CHALLENGE ▸
Which lines in the rows below contain the word "header"? Gather each of them and copy it out in full.

+++++

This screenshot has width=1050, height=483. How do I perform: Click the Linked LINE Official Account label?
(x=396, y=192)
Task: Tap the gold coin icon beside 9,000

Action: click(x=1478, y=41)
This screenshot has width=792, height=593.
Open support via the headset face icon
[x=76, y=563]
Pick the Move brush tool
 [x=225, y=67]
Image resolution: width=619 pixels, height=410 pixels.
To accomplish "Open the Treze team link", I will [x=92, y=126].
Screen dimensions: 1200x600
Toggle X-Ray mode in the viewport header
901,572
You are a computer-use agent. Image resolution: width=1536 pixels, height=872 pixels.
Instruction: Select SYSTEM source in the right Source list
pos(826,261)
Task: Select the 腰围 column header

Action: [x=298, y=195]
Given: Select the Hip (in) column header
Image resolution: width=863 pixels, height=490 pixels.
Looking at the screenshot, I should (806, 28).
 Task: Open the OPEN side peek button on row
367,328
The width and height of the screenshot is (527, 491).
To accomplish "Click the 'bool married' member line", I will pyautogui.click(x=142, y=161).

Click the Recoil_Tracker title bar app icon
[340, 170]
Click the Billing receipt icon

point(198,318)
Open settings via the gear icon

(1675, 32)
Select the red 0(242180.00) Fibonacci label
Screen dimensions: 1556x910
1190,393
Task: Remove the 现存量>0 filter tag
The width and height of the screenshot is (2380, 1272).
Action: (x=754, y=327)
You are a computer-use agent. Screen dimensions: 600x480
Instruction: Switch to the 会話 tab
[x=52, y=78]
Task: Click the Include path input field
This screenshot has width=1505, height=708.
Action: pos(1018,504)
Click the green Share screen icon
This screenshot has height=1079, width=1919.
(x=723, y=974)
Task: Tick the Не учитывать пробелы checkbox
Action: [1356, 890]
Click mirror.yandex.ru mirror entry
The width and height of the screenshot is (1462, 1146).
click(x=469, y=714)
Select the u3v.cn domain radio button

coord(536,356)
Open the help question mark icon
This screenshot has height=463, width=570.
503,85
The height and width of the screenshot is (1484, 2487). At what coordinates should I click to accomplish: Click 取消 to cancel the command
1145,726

+++++

TASK OUTPUT ▸
Toggle X-Ray mode in the viewport header
Task: Select the 腰围 column header
Given: Select the Hip (in) column header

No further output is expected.